* [What this task involves]:
Repeat every record exactly as written.

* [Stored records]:
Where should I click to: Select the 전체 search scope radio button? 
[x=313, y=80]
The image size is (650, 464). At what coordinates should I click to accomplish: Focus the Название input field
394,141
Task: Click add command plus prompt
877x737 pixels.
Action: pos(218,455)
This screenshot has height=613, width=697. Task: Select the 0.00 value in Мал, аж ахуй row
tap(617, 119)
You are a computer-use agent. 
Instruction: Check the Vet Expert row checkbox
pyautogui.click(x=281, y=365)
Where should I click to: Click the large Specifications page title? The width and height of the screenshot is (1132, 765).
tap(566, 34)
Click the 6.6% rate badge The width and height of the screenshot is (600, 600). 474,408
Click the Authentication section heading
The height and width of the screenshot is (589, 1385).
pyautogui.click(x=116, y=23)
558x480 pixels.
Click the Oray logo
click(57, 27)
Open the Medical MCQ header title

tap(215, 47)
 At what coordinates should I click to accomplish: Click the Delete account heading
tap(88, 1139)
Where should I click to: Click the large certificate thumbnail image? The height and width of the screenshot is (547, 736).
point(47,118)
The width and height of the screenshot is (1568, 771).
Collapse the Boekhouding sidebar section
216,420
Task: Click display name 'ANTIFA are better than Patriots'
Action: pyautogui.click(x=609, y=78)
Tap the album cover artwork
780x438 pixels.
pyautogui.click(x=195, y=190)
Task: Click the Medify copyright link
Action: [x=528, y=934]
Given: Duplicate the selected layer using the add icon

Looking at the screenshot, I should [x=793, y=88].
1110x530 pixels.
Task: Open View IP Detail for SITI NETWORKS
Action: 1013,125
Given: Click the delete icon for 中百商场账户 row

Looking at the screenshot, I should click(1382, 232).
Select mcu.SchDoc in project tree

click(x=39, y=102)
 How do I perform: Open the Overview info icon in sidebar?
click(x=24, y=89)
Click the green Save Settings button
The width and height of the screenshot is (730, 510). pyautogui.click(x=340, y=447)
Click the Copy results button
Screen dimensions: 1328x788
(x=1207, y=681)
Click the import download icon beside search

* [Answer box]:
Where should I click to: Select the 전체 search scope radio button? 
[x=313, y=80]
The image size is (650, 464). At what coordinates should I click to accomplish: Focus the Название input field
394,141
Task: Click add command plus prompt
877x737 pixels.
Action: pos(218,455)
This screenshot has height=613, width=697. Task: Select the 0.00 value in Мал, аж ахуй row
tap(617, 119)
You are a computer-use agent. 
Instruction: Check the Vet Expert row checkbox
pyautogui.click(x=281, y=365)
Where should I click to: Click the large Specifications page title? The width and height of the screenshot is (1132, 765).
tap(566, 34)
Click the 6.6% rate badge The width and height of the screenshot is (600, 600). 474,408
Click the Authentication section heading
The height and width of the screenshot is (589, 1385).
pyautogui.click(x=116, y=23)
558x480 pixels.
Click the Oray logo
click(57, 27)
Open the Medical MCQ header title

tap(215, 47)
 At what coordinates should I click to accomplish: Click the Delete account heading
tap(88, 1139)
Where should I click to: Click the large certificate thumbnail image? The height and width of the screenshot is (547, 736).
point(47,118)
The width and height of the screenshot is (1568, 771).
Collapse the Boekhouding sidebar section
216,420
Task: Click display name 'ANTIFA are better than Patriots'
Action: pyautogui.click(x=609, y=78)
Tap the album cover artwork
780x438 pixels.
pyautogui.click(x=195, y=190)
Task: Click the Medify copyright link
Action: [x=528, y=934]
Given: Duplicate the selected layer using the add icon

Looking at the screenshot, I should [x=793, y=88].
1110x530 pixels.
Task: Open View IP Detail for SITI NETWORKS
Action: 1013,125
Given: Click the delete icon for 中百商场账户 row

Looking at the screenshot, I should click(1382, 232).
Select mcu.SchDoc in project tree

click(x=39, y=102)
 How do I perform: Open the Overview info icon in sidebar?
click(x=24, y=89)
Click the green Save Settings button
The width and height of the screenshot is (730, 510). pyautogui.click(x=340, y=447)
Click the Copy results button
Screen dimensions: 1328x788
(x=1207, y=681)
Click the import download icon beside search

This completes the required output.